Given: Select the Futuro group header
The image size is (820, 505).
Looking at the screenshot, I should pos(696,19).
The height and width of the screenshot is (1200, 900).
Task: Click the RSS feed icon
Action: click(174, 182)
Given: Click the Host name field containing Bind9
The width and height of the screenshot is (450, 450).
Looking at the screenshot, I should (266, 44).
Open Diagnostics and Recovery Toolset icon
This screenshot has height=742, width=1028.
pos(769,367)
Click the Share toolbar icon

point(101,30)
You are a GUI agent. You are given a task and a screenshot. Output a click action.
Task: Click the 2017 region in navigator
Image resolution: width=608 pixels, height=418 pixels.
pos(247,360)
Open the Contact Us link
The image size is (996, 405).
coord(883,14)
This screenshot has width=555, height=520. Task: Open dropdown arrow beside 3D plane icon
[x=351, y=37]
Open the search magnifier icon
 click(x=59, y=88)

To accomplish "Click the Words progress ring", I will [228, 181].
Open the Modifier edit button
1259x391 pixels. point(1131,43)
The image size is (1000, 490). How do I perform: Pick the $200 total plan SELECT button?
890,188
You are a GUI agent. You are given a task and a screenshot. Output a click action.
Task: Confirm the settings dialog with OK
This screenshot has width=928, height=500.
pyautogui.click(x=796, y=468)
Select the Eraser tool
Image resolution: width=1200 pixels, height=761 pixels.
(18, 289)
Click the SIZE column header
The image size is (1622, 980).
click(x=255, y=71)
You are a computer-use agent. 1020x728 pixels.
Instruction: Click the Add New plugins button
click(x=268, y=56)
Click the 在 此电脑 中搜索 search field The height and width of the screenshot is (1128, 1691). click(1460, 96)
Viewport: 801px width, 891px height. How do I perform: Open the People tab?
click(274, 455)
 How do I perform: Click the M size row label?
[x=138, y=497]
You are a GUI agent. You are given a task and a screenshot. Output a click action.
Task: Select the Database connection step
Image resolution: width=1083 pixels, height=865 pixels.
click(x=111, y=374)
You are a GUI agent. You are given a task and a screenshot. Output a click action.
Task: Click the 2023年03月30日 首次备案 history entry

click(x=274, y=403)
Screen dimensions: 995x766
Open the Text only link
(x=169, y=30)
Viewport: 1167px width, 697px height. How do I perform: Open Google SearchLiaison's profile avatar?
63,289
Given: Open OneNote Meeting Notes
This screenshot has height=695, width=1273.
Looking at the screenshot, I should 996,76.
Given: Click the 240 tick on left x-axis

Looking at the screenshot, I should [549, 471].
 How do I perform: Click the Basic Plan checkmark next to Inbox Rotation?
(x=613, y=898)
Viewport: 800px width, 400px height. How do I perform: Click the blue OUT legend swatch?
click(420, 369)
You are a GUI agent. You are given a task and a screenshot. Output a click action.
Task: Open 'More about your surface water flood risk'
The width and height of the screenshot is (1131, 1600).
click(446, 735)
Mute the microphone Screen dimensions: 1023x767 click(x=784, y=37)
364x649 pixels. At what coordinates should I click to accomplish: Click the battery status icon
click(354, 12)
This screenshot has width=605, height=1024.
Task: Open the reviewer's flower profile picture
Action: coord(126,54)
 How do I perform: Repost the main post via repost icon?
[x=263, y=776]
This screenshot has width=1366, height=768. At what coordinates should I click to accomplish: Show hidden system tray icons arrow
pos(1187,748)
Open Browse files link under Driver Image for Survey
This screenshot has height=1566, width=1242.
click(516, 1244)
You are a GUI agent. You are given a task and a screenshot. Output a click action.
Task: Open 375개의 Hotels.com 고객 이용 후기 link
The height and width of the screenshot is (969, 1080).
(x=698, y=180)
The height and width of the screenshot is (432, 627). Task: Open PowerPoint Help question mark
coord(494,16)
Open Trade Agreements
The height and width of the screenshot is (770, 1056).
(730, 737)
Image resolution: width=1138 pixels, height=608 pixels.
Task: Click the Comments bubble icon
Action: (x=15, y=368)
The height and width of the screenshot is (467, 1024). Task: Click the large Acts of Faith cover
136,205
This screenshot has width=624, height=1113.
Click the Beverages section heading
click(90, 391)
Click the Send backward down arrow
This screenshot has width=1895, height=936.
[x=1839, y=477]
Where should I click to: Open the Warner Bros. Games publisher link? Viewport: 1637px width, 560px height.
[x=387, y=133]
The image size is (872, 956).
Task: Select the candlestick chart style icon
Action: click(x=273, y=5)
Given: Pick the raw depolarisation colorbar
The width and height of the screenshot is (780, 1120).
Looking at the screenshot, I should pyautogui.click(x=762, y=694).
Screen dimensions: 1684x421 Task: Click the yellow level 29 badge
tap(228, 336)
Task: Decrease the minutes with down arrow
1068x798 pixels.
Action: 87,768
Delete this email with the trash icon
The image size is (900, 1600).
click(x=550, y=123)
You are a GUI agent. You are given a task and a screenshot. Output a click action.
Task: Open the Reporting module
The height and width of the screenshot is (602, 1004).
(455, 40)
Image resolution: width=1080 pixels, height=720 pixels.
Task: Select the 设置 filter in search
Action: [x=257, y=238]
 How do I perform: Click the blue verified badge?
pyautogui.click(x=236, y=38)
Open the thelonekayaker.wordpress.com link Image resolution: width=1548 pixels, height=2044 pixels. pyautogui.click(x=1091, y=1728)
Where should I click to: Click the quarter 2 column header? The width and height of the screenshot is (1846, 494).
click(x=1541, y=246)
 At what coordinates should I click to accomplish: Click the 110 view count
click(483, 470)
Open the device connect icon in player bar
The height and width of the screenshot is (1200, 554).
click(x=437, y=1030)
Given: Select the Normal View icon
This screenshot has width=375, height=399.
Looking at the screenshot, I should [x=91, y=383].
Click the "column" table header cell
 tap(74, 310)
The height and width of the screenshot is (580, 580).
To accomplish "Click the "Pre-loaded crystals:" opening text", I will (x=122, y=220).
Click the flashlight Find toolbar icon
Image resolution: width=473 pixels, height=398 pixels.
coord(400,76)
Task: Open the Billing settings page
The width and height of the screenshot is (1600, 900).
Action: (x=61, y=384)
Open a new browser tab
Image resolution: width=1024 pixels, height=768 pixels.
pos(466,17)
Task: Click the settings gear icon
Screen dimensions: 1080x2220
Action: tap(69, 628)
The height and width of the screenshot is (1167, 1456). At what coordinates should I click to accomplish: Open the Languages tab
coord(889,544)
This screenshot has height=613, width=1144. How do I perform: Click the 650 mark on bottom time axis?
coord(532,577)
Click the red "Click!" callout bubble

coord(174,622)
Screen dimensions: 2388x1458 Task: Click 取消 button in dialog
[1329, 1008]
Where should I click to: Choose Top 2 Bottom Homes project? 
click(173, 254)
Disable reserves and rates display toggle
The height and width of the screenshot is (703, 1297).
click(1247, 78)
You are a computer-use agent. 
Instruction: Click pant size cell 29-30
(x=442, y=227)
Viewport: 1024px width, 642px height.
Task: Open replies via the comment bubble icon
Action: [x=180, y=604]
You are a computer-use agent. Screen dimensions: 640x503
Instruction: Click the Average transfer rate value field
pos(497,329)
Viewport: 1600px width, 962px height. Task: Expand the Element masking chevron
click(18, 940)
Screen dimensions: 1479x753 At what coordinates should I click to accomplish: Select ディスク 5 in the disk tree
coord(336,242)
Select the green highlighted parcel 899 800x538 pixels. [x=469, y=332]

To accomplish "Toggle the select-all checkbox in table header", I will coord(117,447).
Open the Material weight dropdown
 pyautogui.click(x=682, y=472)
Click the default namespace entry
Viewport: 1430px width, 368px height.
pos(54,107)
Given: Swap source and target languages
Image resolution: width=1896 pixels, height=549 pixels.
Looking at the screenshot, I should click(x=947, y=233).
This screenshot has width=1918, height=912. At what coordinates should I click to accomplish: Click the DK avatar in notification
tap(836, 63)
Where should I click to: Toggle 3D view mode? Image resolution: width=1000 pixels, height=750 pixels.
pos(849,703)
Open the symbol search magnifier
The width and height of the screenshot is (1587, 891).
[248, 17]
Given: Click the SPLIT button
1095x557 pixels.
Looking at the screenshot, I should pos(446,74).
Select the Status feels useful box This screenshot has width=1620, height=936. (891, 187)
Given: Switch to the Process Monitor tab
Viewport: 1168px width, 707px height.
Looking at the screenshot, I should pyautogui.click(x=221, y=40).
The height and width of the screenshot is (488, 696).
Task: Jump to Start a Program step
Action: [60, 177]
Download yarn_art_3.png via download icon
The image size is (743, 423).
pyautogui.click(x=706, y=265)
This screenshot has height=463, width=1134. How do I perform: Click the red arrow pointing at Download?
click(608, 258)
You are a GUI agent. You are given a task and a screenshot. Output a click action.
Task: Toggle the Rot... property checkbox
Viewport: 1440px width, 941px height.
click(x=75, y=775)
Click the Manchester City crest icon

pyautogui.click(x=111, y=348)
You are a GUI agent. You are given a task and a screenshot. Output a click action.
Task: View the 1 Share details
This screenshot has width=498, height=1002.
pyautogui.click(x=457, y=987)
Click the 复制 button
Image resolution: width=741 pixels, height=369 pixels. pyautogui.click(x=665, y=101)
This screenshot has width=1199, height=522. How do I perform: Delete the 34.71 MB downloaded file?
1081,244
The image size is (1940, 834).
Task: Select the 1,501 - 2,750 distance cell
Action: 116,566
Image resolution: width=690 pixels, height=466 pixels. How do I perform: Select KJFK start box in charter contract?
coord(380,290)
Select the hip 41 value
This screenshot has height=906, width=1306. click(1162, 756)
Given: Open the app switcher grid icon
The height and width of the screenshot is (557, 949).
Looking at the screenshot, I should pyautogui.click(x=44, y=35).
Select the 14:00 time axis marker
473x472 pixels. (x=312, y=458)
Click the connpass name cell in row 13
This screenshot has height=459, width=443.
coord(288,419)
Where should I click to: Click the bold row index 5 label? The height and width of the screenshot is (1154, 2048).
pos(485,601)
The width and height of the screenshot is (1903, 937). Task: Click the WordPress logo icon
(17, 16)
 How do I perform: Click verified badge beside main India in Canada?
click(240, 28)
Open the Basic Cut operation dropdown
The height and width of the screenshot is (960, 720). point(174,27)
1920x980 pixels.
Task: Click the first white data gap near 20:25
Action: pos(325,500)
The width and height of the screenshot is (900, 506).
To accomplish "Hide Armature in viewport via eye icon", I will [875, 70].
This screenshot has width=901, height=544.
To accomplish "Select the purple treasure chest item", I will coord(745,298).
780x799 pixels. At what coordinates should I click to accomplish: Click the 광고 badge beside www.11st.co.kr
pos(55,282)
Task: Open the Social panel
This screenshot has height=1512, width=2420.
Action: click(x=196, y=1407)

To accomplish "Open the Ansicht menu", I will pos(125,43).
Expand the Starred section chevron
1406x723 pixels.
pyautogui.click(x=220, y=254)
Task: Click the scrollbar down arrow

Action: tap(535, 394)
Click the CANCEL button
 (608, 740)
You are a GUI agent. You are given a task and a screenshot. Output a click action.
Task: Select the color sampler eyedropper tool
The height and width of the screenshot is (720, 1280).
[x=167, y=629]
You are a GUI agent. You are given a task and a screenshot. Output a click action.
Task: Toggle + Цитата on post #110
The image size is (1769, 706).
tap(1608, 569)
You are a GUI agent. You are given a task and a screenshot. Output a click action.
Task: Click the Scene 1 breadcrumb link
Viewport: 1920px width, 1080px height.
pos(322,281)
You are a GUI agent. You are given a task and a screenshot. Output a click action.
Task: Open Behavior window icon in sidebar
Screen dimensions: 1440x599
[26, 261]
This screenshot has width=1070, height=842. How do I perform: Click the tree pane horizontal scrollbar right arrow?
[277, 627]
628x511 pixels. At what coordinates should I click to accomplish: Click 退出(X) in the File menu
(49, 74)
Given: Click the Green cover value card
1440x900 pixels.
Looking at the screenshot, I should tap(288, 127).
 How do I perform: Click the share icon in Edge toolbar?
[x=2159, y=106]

__Description of the task__. Note each line above that holds "computer", then copy all of them.

__Expected output__.
You are a computer-use agent. 1020x728 pixels.
You are a computer-use agent. 
You are a computer-use agent. Screen dimensions: 640x503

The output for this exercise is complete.